Item coordinate data:
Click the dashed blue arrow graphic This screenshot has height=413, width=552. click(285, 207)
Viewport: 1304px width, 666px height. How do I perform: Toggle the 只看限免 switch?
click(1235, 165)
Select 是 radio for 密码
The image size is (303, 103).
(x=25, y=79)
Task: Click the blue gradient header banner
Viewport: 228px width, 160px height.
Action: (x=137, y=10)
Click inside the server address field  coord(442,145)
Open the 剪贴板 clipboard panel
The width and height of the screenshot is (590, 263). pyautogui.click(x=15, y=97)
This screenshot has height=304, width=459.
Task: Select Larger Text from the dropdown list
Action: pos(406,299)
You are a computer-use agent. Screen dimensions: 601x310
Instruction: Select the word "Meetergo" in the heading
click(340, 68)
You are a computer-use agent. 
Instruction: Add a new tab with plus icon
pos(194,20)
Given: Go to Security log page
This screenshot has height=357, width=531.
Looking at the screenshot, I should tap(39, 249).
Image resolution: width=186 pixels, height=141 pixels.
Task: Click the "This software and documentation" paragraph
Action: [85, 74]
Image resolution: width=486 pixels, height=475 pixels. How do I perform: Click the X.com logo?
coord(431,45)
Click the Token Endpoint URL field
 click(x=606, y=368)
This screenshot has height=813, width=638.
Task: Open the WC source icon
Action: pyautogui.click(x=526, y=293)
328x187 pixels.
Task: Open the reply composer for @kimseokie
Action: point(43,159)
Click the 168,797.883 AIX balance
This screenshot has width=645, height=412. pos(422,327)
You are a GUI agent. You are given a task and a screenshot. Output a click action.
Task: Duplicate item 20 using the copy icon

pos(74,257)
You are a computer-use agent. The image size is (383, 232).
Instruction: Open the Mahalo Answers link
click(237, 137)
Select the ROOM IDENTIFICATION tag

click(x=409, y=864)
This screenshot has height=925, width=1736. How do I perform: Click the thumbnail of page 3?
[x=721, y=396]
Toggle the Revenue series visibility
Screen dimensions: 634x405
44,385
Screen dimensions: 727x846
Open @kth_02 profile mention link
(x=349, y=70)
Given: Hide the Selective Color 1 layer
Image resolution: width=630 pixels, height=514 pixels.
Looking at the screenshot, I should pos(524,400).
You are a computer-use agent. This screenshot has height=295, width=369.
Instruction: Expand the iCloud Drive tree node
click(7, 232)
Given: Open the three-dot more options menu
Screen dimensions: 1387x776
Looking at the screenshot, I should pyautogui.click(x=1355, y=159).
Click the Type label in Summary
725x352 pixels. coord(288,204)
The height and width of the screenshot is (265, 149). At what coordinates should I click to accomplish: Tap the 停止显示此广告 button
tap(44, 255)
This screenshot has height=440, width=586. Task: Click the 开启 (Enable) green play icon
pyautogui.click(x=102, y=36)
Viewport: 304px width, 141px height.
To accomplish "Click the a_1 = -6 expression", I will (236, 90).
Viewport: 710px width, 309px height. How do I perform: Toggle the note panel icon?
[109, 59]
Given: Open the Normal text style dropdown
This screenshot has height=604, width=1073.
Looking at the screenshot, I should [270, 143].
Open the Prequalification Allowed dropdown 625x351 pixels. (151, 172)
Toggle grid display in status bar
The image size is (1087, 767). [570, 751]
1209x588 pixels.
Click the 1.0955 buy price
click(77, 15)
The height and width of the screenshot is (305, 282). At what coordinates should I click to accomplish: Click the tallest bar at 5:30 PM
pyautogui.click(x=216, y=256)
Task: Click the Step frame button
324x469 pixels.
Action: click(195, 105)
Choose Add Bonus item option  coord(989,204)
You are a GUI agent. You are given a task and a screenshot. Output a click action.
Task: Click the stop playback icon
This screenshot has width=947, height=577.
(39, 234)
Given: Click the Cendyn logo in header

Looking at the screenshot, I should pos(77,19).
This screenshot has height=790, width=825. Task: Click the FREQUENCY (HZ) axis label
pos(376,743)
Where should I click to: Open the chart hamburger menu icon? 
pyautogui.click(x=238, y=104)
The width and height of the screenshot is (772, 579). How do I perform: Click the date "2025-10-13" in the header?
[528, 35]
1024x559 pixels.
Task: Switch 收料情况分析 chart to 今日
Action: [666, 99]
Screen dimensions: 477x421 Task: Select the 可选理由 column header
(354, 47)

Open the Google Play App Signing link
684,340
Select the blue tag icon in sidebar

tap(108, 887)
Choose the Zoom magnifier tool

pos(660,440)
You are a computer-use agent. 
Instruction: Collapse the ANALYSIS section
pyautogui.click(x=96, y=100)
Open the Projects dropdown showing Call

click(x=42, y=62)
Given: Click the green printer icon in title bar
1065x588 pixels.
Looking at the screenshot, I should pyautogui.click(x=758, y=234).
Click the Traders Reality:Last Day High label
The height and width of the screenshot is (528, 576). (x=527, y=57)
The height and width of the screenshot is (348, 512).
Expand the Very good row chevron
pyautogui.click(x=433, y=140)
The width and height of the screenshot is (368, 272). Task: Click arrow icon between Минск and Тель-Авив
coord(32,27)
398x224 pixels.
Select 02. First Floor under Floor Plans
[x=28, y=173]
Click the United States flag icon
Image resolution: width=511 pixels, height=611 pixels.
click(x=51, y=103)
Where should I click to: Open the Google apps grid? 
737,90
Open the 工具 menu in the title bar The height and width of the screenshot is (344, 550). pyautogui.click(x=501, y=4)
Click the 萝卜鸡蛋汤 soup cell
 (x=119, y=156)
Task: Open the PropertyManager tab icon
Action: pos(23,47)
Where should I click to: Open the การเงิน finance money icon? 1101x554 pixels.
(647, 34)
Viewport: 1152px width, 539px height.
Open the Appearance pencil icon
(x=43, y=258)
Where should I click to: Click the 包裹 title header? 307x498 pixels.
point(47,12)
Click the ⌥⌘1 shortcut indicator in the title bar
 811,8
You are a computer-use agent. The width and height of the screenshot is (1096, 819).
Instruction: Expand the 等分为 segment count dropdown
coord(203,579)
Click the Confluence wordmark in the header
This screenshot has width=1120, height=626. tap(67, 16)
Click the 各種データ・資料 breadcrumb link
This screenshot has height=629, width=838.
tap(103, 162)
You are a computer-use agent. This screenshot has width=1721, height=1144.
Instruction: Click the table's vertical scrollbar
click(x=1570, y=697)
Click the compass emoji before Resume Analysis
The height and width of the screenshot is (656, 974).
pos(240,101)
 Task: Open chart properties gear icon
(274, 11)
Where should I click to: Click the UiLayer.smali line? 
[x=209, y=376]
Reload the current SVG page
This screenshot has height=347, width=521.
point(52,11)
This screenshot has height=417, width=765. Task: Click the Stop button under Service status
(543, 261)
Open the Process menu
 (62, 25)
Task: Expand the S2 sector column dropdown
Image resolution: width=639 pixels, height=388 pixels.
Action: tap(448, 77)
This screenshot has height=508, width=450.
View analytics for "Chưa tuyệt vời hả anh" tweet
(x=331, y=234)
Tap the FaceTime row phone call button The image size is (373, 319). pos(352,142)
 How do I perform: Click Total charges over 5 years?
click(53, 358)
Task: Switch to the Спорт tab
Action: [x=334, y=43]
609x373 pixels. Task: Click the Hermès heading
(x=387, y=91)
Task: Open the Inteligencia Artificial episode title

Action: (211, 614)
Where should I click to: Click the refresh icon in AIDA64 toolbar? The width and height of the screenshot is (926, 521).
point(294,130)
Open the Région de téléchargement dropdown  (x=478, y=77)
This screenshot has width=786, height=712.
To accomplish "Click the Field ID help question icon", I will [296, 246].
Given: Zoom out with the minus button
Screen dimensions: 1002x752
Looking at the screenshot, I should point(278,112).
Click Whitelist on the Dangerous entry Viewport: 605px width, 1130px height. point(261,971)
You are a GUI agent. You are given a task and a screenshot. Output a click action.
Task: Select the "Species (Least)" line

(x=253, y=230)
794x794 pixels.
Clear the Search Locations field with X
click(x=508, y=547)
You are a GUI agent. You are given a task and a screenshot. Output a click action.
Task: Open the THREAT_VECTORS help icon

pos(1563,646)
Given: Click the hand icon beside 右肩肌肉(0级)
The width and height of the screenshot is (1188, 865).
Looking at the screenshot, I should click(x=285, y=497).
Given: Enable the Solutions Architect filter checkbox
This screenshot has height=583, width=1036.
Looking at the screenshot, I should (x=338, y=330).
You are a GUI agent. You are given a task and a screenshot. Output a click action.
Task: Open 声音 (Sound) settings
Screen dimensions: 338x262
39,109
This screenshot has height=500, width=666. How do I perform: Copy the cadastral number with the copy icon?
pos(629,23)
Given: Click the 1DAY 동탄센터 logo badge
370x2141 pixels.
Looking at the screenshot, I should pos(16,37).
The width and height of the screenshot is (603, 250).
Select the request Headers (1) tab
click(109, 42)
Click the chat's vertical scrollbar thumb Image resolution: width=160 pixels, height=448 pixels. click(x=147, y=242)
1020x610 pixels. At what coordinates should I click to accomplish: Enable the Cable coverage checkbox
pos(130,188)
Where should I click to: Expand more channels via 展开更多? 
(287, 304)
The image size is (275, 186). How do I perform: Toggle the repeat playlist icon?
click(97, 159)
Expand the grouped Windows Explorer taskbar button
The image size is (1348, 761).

> **TASK TO CARRY OUT**: Lay out as a numbered list the lines between the one containing "Given: Open the three-dot more options menu" and the one containing "pyautogui.click(x=96, y=100)", inclusive, leaving out any blank lines.

> **SOLVED EXERCISE**:
1. Given: Open the three-dot more options menu
2. Screen dimensions: 1387x776
3. Looking at the screenshot, I should pyautogui.click(x=1355, y=159).
4. Click the Type label in Summary
5. 725x352 pixels. coord(288,204)
6. The height and width of the screenshot is (265, 149). At what coordinates should I click to accomplish: Tap the 停止显示此广告 button
7. tap(44, 255)
8. This screenshot has height=440, width=586. Task: Click the 开启 (Enable) green play icon
9. pyautogui.click(x=102, y=36)
10. Viewport: 304px width, 141px height.
11. To accomplish "Click the a_1 = -6 expression", I will (236, 90).
12. Viewport: 710px width, 309px height. How do I perform: Toggle the note panel icon?
13. [109, 59]
14. Given: Open the Normal text style dropdown
15. This screenshot has height=604, width=1073.
16. Looking at the screenshot, I should [270, 143].
17. Open the Prequalification Allowed dropdown 625x351 pixels. (151, 172)
18. Toggle grid display in status bar
19. The image size is (1087, 767). [570, 751]
20. 1209x588 pixels.
21. Click the 1.0955 buy price
22. click(77, 15)
23. The height and width of the screenshot is (305, 282). At what coordinates should I click to accomplish: Click the tallest bar at 5:30 PM
24. pyautogui.click(x=216, y=256)
25. Task: Click the Step frame button
26. 324x469 pixels.
27. Action: click(195, 105)
28. Choose Add Bonus item option  coord(989,204)
29. You are a GUI agent. You are given a task and a screenshot. Output a click action.
30. Task: Click the stop playback icon
31. This screenshot has width=947, height=577.
32. (39, 234)
33. Given: Click the Cendyn logo in header
34. Looking at the screenshot, I should pos(77,19).
35. This screenshot has height=790, width=825. Task: Click the FREQUENCY (HZ) axis label
36. pos(376,743)
37. Where should I click to: Open the chart hamburger menu icon? 
38. pyautogui.click(x=238, y=104)
39. The width and height of the screenshot is (772, 579). How do I perform: Click the date "2025-10-13" in the header?
40. [528, 35]
41. 1024x559 pixels.
42. Task: Switch 收料情况分析 chart to 今日
43. Action: [666, 99]
44. Screen dimensions: 477x421 Task: Select the 可选理由 column header
45. (354, 47)
46. Open the Google Play App Signing link
47. 684,340
48. Select the blue tag icon in sidebar
49. tap(108, 887)
50. Choose the Zoom magnifier tool
51. pos(660,440)
52. You are a computer-use agent. 
53. Instruction: Collapse the ANALYSIS section
54. pyautogui.click(x=96, y=100)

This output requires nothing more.